How much should I tip serving staff in Abu Dhabi? Everyone I ask seems to have a different idea of what’s an appropriate amount and when to tip. I want to reward good service, but don’t want to waste my money, so how can I make sure my tip goes to the right person?
Tipping can be a bit of a minefield, and because Abu Dhabi’s residents hail from all over the world their expectations of what is appropriate vary massively. The first thing you need to know is that when you’re eating out in hotels, 10 per cent service charge is generally added to your bill, plus an additional six per cent tourism fee. Some venues claim the service charge is divided between staff, and, while this may be true most of the time, you can sometimes assume your waiter or waitress won’t see any of it. Although these charges can put a bit of a sting on your bill and put you off adding any extra, if you’ve had particularly attentive service and want to reward the staff, you will have to cough up again. We don’t want to lay a guilt trip on you, but it’s worth remembering at this point that some workers in the service industry here are paid pittance for working long hours, so if you can afford it and were pleased with the service, by all means dig deep. Around 10 per cent is the norm.
But also remember that restaurants and cafés operating outside hotels are forbidden by law from adding a service charge, so if you see this appearing on the bill you can refuse to pay it. This law was introduced
last year, because it was found that many service charges were finding their way into the pockets of restaurant owners, rather than the staff. But you should, of course, still feel free to leave some cash on the table when you leave in recognition of good service. If there is a tips jar, you can ask the manager how the money is divided and add to it if you feel comfortable doing so.
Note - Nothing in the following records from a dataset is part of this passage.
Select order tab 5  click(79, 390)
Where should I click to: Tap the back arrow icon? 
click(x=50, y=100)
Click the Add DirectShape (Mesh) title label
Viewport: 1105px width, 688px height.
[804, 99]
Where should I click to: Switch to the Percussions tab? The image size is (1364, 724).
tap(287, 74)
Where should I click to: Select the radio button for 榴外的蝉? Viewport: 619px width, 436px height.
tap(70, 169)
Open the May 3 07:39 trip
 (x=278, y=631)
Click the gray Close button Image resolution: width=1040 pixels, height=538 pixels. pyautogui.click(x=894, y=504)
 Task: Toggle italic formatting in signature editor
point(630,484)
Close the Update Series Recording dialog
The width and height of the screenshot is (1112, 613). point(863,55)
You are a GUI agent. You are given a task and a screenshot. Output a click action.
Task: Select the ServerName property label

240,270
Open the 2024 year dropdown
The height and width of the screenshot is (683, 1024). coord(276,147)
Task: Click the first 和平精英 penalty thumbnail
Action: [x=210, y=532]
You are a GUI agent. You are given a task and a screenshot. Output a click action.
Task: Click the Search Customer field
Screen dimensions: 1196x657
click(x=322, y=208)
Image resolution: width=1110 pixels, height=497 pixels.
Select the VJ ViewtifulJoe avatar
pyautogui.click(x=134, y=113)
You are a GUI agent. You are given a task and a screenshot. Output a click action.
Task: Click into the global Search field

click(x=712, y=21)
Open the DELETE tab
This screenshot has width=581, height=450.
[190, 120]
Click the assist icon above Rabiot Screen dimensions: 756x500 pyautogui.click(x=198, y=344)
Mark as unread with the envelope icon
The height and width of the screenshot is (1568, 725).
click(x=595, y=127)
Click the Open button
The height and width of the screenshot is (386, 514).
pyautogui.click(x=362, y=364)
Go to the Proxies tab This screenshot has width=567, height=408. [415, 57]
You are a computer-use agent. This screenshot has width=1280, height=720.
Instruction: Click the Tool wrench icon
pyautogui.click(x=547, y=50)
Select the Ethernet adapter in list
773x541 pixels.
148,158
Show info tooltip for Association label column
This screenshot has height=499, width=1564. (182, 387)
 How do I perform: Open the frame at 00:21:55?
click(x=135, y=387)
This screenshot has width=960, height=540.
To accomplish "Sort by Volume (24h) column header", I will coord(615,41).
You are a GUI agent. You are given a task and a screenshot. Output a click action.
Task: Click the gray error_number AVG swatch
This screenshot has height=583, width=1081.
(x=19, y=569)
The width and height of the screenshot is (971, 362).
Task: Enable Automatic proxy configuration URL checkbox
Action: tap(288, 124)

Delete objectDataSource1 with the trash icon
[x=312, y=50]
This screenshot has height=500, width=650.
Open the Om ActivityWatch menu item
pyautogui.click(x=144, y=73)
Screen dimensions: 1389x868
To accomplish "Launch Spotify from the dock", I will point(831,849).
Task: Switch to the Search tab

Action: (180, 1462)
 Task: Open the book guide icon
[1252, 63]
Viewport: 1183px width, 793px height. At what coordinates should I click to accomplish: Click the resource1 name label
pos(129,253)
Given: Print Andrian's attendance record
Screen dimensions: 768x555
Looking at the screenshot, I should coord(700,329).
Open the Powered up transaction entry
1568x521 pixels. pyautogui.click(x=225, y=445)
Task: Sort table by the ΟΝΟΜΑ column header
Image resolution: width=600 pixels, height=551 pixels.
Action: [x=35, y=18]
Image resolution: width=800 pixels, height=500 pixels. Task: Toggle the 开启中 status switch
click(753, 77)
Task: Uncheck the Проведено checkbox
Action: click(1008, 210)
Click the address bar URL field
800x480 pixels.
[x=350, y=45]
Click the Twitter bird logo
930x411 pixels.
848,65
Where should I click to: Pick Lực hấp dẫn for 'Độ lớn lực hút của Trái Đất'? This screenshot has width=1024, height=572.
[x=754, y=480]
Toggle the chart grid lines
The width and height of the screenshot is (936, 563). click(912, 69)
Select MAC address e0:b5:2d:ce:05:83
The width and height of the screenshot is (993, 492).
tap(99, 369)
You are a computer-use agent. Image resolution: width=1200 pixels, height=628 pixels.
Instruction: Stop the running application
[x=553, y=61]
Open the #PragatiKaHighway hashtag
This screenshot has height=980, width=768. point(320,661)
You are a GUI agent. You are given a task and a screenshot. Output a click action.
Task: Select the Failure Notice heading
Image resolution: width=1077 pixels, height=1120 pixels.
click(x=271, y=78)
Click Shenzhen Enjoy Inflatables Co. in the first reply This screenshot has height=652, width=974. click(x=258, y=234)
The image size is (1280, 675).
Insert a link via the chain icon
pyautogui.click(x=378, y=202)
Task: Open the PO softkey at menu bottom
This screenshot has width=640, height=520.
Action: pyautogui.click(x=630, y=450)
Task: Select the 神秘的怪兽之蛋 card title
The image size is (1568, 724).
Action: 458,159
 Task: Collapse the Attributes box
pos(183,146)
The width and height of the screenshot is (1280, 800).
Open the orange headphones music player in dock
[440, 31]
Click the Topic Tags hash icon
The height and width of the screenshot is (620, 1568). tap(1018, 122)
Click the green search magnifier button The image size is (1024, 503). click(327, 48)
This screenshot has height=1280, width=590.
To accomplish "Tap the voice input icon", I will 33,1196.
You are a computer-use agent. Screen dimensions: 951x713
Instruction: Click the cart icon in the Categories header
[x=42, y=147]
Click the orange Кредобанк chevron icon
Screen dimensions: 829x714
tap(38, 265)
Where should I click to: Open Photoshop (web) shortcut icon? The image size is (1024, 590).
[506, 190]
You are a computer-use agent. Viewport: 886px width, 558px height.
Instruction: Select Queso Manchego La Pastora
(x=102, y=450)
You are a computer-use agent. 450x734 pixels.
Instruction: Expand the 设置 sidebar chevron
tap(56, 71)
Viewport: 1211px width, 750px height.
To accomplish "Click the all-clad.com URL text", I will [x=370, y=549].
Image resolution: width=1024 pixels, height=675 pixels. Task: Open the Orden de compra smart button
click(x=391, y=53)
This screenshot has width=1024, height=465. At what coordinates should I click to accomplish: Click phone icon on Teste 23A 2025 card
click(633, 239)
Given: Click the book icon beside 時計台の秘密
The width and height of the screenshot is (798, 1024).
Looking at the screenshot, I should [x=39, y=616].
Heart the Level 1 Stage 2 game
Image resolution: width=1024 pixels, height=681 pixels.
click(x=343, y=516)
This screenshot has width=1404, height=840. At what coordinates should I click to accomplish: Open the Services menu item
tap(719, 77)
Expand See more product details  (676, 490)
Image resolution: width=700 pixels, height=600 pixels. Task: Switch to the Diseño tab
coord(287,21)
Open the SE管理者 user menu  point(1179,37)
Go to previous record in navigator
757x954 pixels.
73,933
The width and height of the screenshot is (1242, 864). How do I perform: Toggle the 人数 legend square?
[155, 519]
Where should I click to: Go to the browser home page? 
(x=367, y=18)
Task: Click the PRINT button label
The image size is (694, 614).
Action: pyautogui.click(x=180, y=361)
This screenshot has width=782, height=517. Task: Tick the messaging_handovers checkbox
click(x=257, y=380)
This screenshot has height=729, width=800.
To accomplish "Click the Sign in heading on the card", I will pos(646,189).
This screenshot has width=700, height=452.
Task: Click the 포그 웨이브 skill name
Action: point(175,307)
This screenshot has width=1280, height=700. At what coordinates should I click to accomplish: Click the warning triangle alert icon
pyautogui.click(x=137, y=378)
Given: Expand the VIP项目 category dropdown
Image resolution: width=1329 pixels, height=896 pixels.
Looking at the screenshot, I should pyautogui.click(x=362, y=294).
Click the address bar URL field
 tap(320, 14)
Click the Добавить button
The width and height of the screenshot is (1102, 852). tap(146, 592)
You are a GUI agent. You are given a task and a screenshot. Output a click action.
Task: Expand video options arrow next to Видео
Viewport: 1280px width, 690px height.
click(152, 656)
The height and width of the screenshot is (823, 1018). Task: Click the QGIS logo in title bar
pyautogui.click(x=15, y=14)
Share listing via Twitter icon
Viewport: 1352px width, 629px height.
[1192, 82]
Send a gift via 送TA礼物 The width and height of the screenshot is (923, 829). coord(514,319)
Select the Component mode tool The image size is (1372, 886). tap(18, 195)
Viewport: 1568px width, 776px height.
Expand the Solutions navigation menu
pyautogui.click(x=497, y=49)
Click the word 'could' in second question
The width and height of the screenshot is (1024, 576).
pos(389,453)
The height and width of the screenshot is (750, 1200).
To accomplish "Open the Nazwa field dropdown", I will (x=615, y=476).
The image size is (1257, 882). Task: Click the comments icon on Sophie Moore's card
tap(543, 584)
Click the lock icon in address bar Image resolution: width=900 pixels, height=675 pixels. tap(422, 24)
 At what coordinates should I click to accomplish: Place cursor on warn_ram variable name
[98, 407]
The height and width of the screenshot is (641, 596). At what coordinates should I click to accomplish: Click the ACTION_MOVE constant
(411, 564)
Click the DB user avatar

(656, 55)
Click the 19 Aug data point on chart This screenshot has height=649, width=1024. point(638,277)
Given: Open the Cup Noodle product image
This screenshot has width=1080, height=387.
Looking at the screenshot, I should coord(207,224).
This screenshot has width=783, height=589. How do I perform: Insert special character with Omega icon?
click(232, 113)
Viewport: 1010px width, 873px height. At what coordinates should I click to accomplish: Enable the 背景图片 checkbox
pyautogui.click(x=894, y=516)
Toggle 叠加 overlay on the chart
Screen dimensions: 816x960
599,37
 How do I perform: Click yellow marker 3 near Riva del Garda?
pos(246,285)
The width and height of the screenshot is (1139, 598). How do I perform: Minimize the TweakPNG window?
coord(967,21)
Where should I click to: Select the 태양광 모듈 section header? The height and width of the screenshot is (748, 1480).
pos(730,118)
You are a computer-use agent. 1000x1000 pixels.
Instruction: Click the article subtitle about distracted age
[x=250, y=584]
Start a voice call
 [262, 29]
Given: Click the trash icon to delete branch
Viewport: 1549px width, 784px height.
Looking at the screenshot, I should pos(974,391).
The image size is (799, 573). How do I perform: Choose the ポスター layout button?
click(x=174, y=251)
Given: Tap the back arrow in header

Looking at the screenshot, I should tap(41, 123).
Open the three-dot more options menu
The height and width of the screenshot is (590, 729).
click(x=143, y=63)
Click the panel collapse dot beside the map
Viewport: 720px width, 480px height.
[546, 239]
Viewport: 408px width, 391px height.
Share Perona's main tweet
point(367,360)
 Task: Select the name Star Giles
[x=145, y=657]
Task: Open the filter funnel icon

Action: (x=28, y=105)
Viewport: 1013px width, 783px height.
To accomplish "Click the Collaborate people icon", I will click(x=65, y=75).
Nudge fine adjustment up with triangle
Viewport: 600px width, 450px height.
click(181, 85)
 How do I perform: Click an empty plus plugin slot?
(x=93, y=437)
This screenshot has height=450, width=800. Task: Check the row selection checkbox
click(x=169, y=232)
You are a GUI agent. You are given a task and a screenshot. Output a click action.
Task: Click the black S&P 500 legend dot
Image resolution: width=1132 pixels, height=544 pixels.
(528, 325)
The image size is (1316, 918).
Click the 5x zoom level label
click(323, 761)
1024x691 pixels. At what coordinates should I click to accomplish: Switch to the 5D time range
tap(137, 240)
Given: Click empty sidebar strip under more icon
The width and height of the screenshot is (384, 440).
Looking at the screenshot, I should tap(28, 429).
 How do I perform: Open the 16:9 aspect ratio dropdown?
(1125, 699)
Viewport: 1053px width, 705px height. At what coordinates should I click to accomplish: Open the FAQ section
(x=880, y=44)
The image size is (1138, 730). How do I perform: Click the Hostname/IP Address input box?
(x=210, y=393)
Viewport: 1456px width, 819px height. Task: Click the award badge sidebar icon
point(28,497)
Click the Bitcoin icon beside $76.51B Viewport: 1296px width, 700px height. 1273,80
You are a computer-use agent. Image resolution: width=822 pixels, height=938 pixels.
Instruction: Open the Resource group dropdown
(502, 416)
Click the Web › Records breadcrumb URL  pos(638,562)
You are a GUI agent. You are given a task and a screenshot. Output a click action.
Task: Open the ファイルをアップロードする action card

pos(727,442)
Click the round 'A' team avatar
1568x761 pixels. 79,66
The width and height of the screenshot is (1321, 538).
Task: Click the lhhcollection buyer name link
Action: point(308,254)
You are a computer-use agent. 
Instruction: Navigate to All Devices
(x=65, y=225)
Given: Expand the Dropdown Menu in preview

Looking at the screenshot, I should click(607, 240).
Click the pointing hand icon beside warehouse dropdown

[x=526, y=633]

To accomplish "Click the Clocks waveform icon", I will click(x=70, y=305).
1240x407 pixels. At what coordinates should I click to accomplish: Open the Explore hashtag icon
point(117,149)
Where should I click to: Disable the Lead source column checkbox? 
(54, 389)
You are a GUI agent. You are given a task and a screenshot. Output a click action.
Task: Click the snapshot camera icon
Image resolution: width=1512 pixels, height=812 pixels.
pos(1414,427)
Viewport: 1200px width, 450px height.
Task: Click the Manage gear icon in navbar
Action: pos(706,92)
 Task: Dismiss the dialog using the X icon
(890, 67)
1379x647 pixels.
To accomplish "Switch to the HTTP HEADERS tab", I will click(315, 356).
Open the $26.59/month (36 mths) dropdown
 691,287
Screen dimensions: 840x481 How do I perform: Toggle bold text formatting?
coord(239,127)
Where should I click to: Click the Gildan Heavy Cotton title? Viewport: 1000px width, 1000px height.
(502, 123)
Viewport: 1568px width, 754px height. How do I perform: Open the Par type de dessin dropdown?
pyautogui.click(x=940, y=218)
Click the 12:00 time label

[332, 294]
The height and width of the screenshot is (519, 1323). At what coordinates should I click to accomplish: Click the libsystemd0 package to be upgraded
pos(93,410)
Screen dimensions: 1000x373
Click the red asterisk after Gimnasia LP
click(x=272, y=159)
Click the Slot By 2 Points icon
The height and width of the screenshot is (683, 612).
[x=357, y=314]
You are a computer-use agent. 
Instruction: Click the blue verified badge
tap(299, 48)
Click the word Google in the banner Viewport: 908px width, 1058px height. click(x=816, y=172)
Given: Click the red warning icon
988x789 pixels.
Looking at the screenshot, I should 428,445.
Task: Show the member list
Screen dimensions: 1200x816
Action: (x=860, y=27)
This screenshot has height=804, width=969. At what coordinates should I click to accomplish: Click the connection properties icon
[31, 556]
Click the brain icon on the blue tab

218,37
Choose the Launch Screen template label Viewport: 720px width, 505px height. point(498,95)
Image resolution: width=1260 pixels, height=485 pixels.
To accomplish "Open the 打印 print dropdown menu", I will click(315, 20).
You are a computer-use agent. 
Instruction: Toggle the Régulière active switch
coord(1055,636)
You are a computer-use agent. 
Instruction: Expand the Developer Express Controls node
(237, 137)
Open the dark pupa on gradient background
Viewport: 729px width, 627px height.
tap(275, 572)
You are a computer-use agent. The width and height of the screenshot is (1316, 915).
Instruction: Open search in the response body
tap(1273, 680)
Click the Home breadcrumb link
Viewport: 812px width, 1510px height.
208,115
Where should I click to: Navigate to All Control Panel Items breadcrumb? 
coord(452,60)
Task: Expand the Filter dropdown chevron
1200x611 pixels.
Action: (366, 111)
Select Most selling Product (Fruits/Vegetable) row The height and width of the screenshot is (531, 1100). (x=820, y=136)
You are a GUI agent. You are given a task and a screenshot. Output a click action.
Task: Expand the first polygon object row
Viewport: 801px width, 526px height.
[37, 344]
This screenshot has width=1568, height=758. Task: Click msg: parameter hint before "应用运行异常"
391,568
Elsewhere, tipping is at your discretion. Taxi drivers are not allowed to ask you for a tip, or assume they can keep your change, but most people round their fare up to the nearest Dhs5. Of course, if your driver was speeding or driving recklessly you can just pay your basic fare. We go by the rule of thumb that if the driver’s got us there without scaring us to death with his road maneuvers (a rare occurrence!), or has been particularly friendly, we’ll leave a bit more. Giving an extra Dhs10 to hairdressers and beauty therapists is customary, and keeping loose coins for petrol pump attendants, shopping packers, valet parkers and bellboys is always appreciated.
Overall, a tip will never be badly received, so if someone did a great job, give as much as you see fit. Just remember to use cash wherever possible, as adding a tip to a bill paid by card dramatically reduces the chances of the money getting to the person you want it to.